◆ **Record excerpts**:
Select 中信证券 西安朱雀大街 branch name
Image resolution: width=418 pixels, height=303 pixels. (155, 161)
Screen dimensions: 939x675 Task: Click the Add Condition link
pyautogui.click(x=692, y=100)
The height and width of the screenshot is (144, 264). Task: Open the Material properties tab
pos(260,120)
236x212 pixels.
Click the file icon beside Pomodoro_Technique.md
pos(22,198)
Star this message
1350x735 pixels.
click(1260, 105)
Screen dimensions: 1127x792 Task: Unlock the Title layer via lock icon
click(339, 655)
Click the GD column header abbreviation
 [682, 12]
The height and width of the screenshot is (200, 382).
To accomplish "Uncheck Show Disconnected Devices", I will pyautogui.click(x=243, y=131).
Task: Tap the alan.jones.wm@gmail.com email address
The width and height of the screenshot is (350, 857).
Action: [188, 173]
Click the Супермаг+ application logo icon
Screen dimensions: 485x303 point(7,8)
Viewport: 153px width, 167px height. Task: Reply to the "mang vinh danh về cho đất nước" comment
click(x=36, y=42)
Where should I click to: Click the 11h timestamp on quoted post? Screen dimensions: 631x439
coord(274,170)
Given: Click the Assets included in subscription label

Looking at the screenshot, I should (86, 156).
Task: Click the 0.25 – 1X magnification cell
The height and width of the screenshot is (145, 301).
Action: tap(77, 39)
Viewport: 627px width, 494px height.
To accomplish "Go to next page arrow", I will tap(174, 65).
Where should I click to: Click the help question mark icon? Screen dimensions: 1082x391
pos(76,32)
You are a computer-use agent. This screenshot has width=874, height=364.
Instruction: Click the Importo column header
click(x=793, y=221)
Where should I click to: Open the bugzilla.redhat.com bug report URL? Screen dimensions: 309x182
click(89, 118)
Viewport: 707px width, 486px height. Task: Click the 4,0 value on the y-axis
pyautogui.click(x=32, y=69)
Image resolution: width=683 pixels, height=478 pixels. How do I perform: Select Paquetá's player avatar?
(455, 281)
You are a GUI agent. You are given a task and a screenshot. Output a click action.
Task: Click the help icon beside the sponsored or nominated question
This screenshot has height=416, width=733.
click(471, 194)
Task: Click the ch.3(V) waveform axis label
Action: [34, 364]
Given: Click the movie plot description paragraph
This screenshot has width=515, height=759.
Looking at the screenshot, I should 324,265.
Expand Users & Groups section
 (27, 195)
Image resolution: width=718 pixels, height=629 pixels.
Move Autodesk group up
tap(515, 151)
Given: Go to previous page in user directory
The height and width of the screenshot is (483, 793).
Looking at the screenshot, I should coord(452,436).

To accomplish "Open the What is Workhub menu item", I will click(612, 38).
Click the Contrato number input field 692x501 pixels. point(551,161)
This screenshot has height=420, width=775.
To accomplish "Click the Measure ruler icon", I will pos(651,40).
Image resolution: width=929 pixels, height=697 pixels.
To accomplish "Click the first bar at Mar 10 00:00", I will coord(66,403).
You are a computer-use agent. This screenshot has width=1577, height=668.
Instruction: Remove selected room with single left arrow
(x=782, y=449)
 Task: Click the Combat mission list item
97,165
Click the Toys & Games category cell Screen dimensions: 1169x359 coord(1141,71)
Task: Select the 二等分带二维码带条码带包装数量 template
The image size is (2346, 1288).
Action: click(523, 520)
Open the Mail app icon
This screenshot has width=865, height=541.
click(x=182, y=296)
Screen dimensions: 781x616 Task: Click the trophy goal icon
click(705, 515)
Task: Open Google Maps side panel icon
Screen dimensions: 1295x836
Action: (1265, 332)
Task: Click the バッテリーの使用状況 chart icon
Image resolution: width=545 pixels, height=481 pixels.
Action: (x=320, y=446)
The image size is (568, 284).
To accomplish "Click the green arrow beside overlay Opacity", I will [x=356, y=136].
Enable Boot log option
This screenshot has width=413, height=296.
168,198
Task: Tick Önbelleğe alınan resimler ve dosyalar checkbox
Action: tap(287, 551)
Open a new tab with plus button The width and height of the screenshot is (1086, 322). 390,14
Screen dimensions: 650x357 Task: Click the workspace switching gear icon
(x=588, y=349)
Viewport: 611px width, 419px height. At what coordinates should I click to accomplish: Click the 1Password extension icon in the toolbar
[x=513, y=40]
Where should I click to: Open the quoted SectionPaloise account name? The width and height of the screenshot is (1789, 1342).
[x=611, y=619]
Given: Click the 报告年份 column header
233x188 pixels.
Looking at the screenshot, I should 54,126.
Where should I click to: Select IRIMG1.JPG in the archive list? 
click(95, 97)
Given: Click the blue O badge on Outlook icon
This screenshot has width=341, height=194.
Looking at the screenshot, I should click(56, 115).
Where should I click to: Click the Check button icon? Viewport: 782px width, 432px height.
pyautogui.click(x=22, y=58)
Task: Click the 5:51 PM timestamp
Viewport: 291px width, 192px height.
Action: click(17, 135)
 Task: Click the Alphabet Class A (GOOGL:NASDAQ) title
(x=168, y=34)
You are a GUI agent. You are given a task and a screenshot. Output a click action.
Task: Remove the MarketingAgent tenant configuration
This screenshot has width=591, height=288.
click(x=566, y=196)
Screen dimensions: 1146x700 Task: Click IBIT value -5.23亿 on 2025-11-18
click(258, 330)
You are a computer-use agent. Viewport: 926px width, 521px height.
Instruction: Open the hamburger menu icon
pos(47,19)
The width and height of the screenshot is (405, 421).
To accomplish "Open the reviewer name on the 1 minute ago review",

◆ **Instructions for the task**: Would you write out each entry precisely as it is given?

◆ **Solution to this problem**:
Select 中信证券 西安朱雀大街 branch name
Image resolution: width=418 pixels, height=303 pixels. (155, 161)
Screen dimensions: 939x675 Task: Click the Add Condition link
pyautogui.click(x=692, y=100)
The height and width of the screenshot is (144, 264). Task: Open the Material properties tab
pos(260,120)
236x212 pixels.
Click the file icon beside Pomodoro_Technique.md
pos(22,198)
Star this message
1350x735 pixels.
click(1260, 105)
Screen dimensions: 1127x792 Task: Unlock the Title layer via lock icon
click(339, 655)
Click the GD column header abbreviation
 [682, 12]
The height and width of the screenshot is (200, 382).
To accomplish "Uncheck Show Disconnected Devices", I will pyautogui.click(x=243, y=131).
Task: Tap the alan.jones.wm@gmail.com email address
The width and height of the screenshot is (350, 857).
Action: [188, 173]
Click the Супермаг+ application logo icon
Screen dimensions: 485x303 point(7,8)
Viewport: 153px width, 167px height. Task: Reply to the "mang vinh danh về cho đất nước" comment
click(x=36, y=42)
Where should I click to: Click the 11h timestamp on quoted post? Screen dimensions: 631x439
coord(274,170)
Given: Click the Assets included in subscription label

Looking at the screenshot, I should (86, 156).
Task: Click the 0.25 – 1X magnification cell
The height and width of the screenshot is (145, 301).
Action: tap(77, 39)
Viewport: 627px width, 494px height.
To accomplish "Go to next page arrow", I will tap(174, 65).
Where should I click to: Click the help question mark icon? Screen dimensions: 1082x391
pos(76,32)
You are a computer-use agent. This screenshot has width=874, height=364.
Instruction: Click the Importo column header
click(x=793, y=221)
Where should I click to: Open the bugzilla.redhat.com bug report URL? Screen dimensions: 309x182
click(89, 118)
Viewport: 707px width, 486px height. Task: Click the 4,0 value on the y-axis
pyautogui.click(x=32, y=69)
Image resolution: width=683 pixels, height=478 pixels. How do I perform: Select Paquetá's player avatar?
(455, 281)
You are a GUI agent. You are given a task and a screenshot. Output a click action.
Task: Click the help icon beside the sponsored or nominated question
This screenshot has height=416, width=733.
click(471, 194)
Task: Click the ch.3(V) waveform axis label
Action: [34, 364]
Given: Click the movie plot description paragraph
This screenshot has width=515, height=759.
Looking at the screenshot, I should 324,265.
Expand Users & Groups section
 (27, 195)
Image resolution: width=718 pixels, height=629 pixels.
Move Autodesk group up
tap(515, 151)
Given: Go to previous page in user directory
The height and width of the screenshot is (483, 793).
Looking at the screenshot, I should coord(452,436).

To accomplish "Open the What is Workhub menu item", I will click(612, 38).
Click the Contrato number input field 692x501 pixels. point(551,161)
This screenshot has height=420, width=775.
To accomplish "Click the Measure ruler icon", I will pos(651,40).
Image resolution: width=929 pixels, height=697 pixels.
To accomplish "Click the first bar at Mar 10 00:00", I will coord(66,403).
You are a computer-use agent. This screenshot has width=1577, height=668.
Instruction: Remove selected room with single left arrow
(x=782, y=449)
 Task: Click the Combat mission list item
97,165
Click the Toys & Games category cell Screen dimensions: 1169x359 coord(1141,71)
Task: Select the 二等分带二维码带条码带包装数量 template
The image size is (2346, 1288).
Action: click(523, 520)
Open the Mail app icon
This screenshot has width=865, height=541.
click(x=182, y=296)
Screen dimensions: 781x616 Task: Click the trophy goal icon
click(705, 515)
Task: Open Google Maps side panel icon
Screen dimensions: 1295x836
Action: (1265, 332)
Task: Click the バッテリーの使用状況 chart icon
Image resolution: width=545 pixels, height=481 pixels.
Action: (x=320, y=446)
The image size is (568, 284).
To accomplish "Click the green arrow beside overlay Opacity", I will [x=356, y=136].
Enable Boot log option
This screenshot has width=413, height=296.
168,198
Task: Tick Önbelleğe alınan resimler ve dosyalar checkbox
Action: tap(287, 551)
Open a new tab with plus button The width and height of the screenshot is (1086, 322). 390,14
Screen dimensions: 650x357 Task: Click the workspace switching gear icon
(x=588, y=349)
Viewport: 611px width, 419px height. At what coordinates should I click to accomplish: Click the 1Password extension icon in the toolbar
[x=513, y=40]
Where should I click to: Open the quoted SectionPaloise account name? The width and height of the screenshot is (1789, 1342).
[x=611, y=619]
Given: Click the 报告年份 column header
233x188 pixels.
Looking at the screenshot, I should 54,126.
Where should I click to: Select IRIMG1.JPG in the archive list? 
click(95, 97)
Given: Click the blue O badge on Outlook icon
This screenshot has width=341, height=194.
Looking at the screenshot, I should click(56, 115).
Where should I click to: Click the Check button icon? Viewport: 782px width, 432px height.
pyautogui.click(x=22, y=58)
Task: Click the 5:51 PM timestamp
Viewport: 291px width, 192px height.
Action: click(17, 135)
 Task: Click the Alphabet Class A (GOOGL:NASDAQ) title
(x=168, y=34)
You are a GUI agent. You are given a task and a screenshot. Output a click action.
Task: Remove the MarketingAgent tenant configuration
This screenshot has width=591, height=288.
click(x=566, y=196)
Screen dimensions: 1146x700 Task: Click IBIT value -5.23亿 on 2025-11-18
click(258, 330)
You are a computer-use agent. Viewport: 926px width, 521px height.
Instruction: Open the hamburger menu icon
pos(47,19)
The width and height of the screenshot is (405, 421).
To accomplish "Open the reviewer name on the 1 minute ago review",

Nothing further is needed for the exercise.